At Evergreen, delivering climate impact is why we’re here and what we’re aiming for – but how do we define and measure it? After all, as the saying goes, what gets measured gets managed, but measuring climate impact is not always as easy as it sounds.
Evaluating climate impact is baked into our investment process, starting as soon as we begin evaluating companies for potential investment. We’re asking questions to learn more about how they think about impact, the metrics they are measuring against, and the mechanisms by which that impact occurs.
When we draft our investment memo book for our Investment Committee, there is a page on impact for each company that outlines how we think about the climate impact of the business in question. So, what does that look like in practice?
We start off by identifying the type of environmental impact outcome the company is pursuing – Evergreen invests in companies that address climate mitigation, adaptation, and also other environmental sustainability factors like natural resource conservation.
We then explain what are known as the Five Dimensions of Impact:
- What is the nature of the impact
- Who is being impacted
- How Much impact is being achieved
- Risks to impact
- Contribution – what’s the additionality of this solution?
Some of these are straightforward to describe; others, especially “How Much?” take a lot of effort to calculate. We build an impact model that integrates into the company’s financial model assumptions to calculate the potential for emissions mitigation the company can achieve at scale – for us, we calculate this annually in 2040 (since it takes a time for hardtech companies to scale up and meaningfully impact the market); we also calculate what we expect their impact to be just based on the financial model that has been assembled.

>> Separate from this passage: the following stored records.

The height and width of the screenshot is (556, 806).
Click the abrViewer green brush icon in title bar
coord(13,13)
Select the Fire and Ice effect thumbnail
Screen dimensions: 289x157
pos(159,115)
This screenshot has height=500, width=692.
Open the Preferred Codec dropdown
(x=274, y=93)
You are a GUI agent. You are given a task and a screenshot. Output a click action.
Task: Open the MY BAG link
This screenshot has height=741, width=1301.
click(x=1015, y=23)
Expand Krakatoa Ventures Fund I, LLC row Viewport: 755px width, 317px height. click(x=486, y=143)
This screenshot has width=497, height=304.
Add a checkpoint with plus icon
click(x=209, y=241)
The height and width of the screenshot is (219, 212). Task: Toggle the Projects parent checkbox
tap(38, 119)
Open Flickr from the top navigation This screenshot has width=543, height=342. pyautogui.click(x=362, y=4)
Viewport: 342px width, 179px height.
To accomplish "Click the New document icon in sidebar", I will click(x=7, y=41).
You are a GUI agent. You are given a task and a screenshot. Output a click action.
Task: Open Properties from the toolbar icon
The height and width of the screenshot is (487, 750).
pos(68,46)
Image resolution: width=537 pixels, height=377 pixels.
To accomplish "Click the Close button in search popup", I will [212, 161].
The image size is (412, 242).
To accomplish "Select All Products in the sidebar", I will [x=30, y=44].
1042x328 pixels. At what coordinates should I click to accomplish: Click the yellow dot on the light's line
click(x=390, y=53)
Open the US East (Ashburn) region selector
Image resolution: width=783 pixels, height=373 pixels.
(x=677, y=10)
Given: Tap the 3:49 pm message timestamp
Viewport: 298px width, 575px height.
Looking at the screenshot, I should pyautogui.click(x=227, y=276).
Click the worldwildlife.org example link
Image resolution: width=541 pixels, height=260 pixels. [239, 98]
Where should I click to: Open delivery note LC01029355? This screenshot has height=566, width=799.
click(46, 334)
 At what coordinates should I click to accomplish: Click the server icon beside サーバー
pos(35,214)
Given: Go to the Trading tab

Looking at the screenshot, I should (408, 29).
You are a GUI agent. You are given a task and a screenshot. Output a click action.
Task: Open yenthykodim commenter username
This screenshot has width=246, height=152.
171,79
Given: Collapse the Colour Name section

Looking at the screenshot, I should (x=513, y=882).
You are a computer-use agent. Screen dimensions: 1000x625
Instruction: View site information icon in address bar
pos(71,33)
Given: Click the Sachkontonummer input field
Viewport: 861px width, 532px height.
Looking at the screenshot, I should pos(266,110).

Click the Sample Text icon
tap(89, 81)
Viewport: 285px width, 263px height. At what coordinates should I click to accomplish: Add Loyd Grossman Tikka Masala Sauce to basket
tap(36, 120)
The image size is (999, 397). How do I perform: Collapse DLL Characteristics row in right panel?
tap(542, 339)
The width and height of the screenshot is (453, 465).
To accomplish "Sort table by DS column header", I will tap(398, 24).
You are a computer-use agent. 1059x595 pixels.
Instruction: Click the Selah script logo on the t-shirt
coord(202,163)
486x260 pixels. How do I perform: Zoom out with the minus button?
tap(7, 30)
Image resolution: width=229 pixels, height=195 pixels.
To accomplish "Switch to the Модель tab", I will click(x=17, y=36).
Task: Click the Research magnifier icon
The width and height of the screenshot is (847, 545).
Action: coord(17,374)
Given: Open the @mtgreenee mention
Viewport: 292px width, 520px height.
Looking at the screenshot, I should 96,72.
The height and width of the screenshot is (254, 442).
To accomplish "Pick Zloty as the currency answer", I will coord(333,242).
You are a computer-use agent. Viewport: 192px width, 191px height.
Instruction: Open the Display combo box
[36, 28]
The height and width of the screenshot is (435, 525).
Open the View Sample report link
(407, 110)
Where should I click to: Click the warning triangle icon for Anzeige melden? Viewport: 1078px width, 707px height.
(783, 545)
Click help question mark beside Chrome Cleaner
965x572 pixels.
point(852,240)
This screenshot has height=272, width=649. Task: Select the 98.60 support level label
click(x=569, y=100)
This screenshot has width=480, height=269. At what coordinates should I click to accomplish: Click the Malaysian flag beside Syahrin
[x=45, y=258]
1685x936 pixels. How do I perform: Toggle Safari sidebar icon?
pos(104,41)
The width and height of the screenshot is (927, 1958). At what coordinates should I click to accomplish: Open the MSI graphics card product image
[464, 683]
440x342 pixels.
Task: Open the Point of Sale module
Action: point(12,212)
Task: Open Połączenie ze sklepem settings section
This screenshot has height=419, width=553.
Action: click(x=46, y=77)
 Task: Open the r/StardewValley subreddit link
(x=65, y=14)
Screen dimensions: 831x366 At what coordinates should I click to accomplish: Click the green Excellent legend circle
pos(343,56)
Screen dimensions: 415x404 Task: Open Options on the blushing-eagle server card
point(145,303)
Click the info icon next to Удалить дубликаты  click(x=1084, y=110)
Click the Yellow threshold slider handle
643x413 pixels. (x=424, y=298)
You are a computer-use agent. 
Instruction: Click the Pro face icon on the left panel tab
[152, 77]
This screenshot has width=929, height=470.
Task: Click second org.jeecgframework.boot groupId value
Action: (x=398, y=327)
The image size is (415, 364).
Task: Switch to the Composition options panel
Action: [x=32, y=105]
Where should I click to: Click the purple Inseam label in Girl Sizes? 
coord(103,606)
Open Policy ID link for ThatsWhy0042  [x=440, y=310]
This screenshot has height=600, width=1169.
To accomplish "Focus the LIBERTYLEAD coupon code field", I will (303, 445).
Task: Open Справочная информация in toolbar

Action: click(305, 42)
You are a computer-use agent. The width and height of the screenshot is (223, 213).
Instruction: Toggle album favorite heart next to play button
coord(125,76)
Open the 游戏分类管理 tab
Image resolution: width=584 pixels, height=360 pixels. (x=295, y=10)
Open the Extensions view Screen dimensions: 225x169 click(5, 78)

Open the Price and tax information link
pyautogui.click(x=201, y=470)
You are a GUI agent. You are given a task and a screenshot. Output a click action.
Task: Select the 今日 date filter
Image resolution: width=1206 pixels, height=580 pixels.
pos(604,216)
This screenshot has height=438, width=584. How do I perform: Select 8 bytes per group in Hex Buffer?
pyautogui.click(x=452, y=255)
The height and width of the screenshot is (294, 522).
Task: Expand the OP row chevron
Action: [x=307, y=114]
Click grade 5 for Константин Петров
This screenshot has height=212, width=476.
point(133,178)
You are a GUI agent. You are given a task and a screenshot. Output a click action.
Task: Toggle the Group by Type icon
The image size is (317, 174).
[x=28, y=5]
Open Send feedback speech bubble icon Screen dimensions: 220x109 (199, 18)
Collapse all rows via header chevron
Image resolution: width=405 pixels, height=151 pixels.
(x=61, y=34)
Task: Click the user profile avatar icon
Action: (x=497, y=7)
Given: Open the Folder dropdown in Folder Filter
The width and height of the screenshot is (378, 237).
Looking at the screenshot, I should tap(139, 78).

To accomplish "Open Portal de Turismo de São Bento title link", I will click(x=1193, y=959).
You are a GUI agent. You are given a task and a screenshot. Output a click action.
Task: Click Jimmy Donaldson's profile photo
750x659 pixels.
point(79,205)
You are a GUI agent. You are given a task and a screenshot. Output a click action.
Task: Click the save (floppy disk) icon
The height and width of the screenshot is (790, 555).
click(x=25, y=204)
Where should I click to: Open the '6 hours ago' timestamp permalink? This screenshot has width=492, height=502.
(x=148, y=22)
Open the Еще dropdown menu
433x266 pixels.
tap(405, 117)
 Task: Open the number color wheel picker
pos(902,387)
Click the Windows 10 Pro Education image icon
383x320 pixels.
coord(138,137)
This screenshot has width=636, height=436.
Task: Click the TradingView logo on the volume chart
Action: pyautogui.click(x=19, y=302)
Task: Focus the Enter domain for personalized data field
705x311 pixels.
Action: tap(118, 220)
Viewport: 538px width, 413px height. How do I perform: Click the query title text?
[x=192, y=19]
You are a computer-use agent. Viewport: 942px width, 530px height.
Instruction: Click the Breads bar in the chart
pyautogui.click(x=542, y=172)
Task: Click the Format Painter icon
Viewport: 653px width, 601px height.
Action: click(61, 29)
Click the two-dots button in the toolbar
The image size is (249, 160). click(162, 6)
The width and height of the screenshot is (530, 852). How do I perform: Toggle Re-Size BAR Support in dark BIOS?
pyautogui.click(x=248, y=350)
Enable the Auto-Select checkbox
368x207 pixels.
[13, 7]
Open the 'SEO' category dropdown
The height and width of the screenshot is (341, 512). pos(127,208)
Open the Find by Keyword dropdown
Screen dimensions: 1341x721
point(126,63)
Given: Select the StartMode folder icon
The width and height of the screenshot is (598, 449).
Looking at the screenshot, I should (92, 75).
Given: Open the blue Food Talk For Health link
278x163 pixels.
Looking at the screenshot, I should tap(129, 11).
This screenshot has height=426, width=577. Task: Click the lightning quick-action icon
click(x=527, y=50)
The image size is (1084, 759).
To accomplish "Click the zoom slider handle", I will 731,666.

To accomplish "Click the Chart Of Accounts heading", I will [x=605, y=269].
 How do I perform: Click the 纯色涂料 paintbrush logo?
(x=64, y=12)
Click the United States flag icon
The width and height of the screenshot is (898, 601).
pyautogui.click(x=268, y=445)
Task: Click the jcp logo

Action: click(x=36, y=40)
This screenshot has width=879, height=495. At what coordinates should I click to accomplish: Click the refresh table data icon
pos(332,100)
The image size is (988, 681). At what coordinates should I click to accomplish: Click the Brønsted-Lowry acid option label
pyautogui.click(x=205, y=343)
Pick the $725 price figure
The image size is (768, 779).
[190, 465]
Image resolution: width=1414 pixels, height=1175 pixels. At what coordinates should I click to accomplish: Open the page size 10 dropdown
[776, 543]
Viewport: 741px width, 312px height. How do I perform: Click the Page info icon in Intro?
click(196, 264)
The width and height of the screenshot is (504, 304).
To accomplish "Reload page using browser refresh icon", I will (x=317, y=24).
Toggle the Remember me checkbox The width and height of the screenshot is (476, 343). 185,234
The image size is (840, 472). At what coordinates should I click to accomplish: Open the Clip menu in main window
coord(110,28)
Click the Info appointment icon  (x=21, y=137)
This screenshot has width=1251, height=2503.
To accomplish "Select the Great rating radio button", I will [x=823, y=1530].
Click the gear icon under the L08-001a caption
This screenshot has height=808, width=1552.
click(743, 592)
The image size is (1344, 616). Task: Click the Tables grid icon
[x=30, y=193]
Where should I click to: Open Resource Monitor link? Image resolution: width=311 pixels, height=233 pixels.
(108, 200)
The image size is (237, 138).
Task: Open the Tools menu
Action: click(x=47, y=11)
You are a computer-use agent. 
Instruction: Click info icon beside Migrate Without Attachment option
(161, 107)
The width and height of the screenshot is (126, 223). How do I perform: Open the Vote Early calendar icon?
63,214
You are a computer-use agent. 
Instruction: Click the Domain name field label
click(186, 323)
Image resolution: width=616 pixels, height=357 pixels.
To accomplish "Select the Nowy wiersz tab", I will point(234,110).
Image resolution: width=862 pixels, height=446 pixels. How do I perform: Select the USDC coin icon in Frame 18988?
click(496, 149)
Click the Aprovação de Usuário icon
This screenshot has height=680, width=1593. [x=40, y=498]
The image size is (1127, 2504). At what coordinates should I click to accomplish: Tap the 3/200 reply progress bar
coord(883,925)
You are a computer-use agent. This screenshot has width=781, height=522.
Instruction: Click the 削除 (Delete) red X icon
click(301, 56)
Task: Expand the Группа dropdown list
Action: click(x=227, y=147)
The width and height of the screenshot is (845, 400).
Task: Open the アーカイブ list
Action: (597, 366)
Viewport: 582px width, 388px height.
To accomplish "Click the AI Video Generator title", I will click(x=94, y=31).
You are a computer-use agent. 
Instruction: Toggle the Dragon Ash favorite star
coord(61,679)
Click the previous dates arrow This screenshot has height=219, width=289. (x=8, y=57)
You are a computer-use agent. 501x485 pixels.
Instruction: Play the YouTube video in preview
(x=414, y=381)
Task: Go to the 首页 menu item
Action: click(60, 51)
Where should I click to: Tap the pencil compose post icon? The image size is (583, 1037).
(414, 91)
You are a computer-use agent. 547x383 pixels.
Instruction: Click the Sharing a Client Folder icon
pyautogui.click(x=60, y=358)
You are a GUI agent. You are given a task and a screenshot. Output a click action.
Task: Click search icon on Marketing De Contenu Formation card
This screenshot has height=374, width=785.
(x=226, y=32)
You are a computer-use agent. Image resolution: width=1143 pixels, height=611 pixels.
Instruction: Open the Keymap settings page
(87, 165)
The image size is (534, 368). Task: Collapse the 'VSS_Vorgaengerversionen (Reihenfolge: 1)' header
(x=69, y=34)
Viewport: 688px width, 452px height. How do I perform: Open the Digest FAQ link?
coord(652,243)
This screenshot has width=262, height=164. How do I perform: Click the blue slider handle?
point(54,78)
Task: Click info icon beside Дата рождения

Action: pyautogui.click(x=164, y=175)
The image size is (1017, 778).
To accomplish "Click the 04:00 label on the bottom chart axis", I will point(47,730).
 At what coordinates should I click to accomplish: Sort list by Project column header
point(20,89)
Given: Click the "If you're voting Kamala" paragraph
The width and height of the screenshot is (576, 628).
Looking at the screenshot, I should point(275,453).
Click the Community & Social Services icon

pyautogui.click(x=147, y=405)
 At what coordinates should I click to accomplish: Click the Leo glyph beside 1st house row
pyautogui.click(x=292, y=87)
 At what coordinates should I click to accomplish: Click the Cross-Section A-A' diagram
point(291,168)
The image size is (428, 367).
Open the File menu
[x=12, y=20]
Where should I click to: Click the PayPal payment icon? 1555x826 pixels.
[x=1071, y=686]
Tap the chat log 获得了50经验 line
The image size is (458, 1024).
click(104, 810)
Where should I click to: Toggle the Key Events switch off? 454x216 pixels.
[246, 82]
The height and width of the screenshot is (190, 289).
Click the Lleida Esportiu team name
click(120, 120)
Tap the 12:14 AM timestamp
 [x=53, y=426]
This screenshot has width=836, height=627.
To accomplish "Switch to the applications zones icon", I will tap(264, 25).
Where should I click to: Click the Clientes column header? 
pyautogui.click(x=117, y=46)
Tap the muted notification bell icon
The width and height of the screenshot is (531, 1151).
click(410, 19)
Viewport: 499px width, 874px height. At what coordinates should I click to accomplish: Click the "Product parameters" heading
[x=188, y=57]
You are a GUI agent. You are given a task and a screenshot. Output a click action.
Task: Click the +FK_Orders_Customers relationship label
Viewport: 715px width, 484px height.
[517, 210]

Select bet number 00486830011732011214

The template we use requires us to think about the specific mechanisms at play, communities affected, risks involved, magnitude of climate impact, and also prepares us to track the company’s impact going forward (we also include a section on key metrics to track).
For example, one of the portfolio companies highlighted in our 2024-2025 Impact report, Aquarry, leverages decommissioned open pit mines for durable carbon removal, while helping clean up sites that are frequently environmental liabilities. When we were evaluating the company for investment we calculated the potential impact of what Aquarry’s approach could achieve at scale: the potential to mitigate 670 million metric tons of CO2 per year, in 2040 – which could lead to the company mitigating 7 gigatons (billion metric tons) of CO2, cumulatively, by 2050. This analysis can add valuable context to our investment process – one of the things that made Aquarry a compelling impact opportunity was that if they completed only one project at one lake, that alone could still mitigate millions of tons of CO2 over the course of its project (a larger amount than the potential impact of some entire businesses that we evaluate).
All models are wrong, and predicting the future is difficult, but our impact measurement approach enables us to understand, describe, and quantity impact in consistent terms that are meaningful inputs to our investment process. This information helps us make the best decisions, driving innovation, and working to scale up our climate impact.